Lee Won-kuk (, Hanja: 李元國) (April 13, 1907 – February 2, 2003) was a South Korean martial artist, who founded Chung Do Kwan. 
He introduced karate to Korea in 1944, creating his own style known as Tang Soo Do Chung Do Kwan style, which became Taekwondo as of 1955; instilling a profound influence in this martial art through teaching future masters and authoring the book “Tae Kwon Do handbook“ in 1968.

Early life and education
Lee Won-kuk was born on April 13, 1907 in Hanseong (now Seoul, the capital of South Korea), which was occupied by Japan and whose regimen regulated all of the population’s activities in the peninsula.  It prohibited the practice or teachings of any martial arts, so those interested, had to go outside of Korea (either China or Japan) to learn the arts.  Lee was interested in martial arts at a very early age, and he used to get together with the elders in his natal Seoul to listen to the old stories that narrated the practice of millennial Korean martial arts like the Taekkyeon.

It was a custom for very affluent Korean families to send their children to study in Japan, where they would learn the Japanese language and obtain the best education possible, and get to know the right contacts and improve their chances of success in a Japanese dominated society. In 1926 Lee travelled to Tokyo, where he attended high school and later attended the Chuo University specializing in Law.  During his school years, he started training in the martial arts currently known as Karate-Do Shotokan style, under the tutelage of Gichin Funakoshi and his son, Gigō Funakoshi, who was the instructor in charge of the karate club of the Chuo University of Tokyo.  It was there that Won-kuk became one of the first students of karate in Japan, obtaining the highest rank for a person who was not a Japanese national.  After his graduation in Chuo University, he travelled Japan, visiting Okinawa and many other cities in China, including centers where Chuan Fa (kung-fu) was taught.

Career

Return to Korea
Soon enough, Lee understood the meaning of his karate teachings and saw how the history and legacy of the original Korean martial arts were erased slowly from his own culture; so he decided to return to Korea wishing to teach Karate in his homeland.  This return was easily done by using his connections with high ranking Japanese officials, who allowed him to gain employment at the ministry of transportation.
-*-
Work to do
A. Answer these questions using the Lee Won-kuk biography:
(i) In what year did Lee travel to Tokyo?
(ii) Where did Lee find work after returning to Korea?
(iii) What book did Lee write, and in what year?
B. Turn the paragraph of the Lee Won-kuk biography that begins "It was a custom for very affluent Korean families" into a short bulleted list that keeps its main facts.
C. Repeat word for word the part of the Lee Won-kuk biography starting at "Early life and" and ending at "like the Taekkyeon.".

(Records)
-*-
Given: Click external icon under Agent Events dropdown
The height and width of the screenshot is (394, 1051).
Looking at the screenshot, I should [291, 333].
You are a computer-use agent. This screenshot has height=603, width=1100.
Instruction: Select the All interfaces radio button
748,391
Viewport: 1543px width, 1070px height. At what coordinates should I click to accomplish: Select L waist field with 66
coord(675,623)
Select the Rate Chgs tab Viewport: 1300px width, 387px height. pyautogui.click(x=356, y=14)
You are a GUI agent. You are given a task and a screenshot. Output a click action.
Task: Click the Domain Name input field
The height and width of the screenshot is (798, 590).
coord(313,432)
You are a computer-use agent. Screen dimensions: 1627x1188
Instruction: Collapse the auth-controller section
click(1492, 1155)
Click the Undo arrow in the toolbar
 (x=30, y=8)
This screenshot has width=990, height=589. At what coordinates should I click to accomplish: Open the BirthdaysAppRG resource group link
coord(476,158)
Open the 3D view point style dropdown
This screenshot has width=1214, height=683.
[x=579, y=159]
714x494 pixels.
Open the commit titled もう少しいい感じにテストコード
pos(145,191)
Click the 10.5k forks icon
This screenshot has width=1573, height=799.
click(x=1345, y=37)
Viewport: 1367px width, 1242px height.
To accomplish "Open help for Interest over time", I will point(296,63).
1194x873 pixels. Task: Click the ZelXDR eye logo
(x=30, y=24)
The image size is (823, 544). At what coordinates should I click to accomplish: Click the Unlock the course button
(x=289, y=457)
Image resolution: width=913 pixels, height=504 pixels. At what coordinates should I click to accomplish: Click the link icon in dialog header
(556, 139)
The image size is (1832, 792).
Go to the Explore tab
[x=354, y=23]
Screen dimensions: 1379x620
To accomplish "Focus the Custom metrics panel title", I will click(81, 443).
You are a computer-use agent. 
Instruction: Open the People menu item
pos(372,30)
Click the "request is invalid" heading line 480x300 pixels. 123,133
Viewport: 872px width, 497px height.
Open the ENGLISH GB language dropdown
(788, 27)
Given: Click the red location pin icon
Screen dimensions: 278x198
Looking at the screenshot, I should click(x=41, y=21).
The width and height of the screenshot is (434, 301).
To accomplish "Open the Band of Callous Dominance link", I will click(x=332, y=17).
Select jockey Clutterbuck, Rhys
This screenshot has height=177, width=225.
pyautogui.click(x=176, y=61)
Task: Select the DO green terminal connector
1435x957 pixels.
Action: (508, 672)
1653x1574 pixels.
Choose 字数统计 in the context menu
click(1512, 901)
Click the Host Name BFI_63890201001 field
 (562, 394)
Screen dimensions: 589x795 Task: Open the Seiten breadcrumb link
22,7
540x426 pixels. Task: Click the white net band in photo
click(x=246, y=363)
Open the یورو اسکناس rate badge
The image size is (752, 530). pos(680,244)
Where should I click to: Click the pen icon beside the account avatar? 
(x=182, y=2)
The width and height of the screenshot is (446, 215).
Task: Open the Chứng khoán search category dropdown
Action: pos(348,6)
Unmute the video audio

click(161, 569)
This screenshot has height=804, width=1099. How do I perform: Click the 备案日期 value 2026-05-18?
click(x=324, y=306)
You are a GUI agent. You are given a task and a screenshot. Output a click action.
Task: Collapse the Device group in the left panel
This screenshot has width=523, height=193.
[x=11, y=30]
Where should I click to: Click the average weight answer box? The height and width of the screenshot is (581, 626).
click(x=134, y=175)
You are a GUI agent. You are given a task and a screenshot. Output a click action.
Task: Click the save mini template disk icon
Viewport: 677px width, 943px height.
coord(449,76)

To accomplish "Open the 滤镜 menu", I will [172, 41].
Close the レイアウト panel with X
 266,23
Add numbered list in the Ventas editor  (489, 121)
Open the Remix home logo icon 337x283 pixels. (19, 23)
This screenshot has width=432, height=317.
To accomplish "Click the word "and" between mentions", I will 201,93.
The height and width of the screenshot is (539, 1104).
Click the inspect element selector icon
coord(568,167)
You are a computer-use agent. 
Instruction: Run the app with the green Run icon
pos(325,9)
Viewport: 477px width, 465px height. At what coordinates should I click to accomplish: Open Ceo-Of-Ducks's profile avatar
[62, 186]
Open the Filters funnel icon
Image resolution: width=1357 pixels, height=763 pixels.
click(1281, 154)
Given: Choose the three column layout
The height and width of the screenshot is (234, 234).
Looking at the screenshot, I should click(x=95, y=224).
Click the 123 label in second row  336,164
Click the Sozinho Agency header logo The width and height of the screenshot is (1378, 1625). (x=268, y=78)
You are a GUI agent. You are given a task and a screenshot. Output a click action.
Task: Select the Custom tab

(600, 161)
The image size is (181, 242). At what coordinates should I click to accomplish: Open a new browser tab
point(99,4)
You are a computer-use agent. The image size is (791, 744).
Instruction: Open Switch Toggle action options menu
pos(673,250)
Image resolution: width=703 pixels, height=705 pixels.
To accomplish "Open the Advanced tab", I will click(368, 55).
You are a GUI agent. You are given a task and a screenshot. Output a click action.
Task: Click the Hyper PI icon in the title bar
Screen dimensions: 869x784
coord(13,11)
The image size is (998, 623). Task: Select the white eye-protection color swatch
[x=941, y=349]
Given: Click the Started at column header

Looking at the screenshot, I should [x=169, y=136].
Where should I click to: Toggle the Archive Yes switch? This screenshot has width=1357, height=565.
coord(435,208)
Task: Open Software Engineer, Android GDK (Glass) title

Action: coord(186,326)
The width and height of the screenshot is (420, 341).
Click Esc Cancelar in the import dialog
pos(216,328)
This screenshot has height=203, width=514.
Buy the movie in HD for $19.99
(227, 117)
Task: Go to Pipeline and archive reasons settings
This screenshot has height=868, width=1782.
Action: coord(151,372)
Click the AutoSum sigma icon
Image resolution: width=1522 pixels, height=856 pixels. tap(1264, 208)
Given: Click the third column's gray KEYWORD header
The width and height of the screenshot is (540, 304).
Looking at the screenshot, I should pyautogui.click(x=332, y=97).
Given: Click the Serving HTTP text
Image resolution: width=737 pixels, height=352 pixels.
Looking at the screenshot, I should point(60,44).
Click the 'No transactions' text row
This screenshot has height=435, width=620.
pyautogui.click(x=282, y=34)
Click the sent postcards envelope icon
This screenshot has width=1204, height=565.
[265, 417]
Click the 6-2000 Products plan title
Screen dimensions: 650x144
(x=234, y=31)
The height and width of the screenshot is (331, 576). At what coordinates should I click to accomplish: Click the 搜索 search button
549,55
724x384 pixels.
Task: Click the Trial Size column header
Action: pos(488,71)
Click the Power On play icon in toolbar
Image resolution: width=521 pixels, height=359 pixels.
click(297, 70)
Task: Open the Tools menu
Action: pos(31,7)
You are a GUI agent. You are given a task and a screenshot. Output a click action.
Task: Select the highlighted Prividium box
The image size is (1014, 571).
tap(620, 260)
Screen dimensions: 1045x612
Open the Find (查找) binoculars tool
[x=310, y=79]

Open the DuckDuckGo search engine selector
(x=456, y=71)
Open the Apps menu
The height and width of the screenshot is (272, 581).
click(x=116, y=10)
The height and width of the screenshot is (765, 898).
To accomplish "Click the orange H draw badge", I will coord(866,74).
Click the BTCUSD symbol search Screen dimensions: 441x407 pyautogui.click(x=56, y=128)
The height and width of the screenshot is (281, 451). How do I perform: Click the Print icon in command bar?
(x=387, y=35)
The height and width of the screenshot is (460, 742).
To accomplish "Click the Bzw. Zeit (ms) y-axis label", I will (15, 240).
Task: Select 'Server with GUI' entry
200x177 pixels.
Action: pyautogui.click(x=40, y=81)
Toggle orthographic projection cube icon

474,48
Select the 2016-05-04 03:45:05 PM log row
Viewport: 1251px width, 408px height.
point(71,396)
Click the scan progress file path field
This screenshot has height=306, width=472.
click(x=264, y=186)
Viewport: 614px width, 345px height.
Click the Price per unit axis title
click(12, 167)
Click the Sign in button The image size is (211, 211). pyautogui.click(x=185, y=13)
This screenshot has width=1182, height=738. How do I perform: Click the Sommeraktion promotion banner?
-*-
Results in order
A.
(i) 1926
(ii) At the ministry of transportation
(iii) The "Tae Kwon Do handbook," in 1968

B.
- Very wealthy Korean families often sent their children to study in Japan to learn Japanese, get a good education, and make useful contacts in a society run by Japan.
- In 1926 Lee went to Tokyo, where he attended high school and then studied law at Chuo University.
- While a student, he trained in the style now called Karate-Do Shotokan under Gichin Funakoshi and his son Gigō Funakoshi, who ran the university's karate club.
- He became one of the first karate students in Japan and reached the highest rank given to someone who was not a Japanese national.
- After graduating, he traveled through Japan, including Okinawa, and visited many cities in China, including places where Chuan Fa (kung-fu) was taught.

C.
Early life and education
Lee Won-kuk was born on April 13, 1907 in Hanseong (now Seoul, the capital of South Korea), which was occupied by Japan and whose regimen regulated all of the population’s activities in the peninsula.  It prohibited the practice or teachings of any martial arts, so those interested, had to go outside of Korea (either China or Japan) to learn the arts.  Lee was interested in martial arts at a very early age, and he used to get together with the elders in his natal Seoul to listen to the old stories that narrated the practice of millennial Korean martial arts like the Taekkyeon.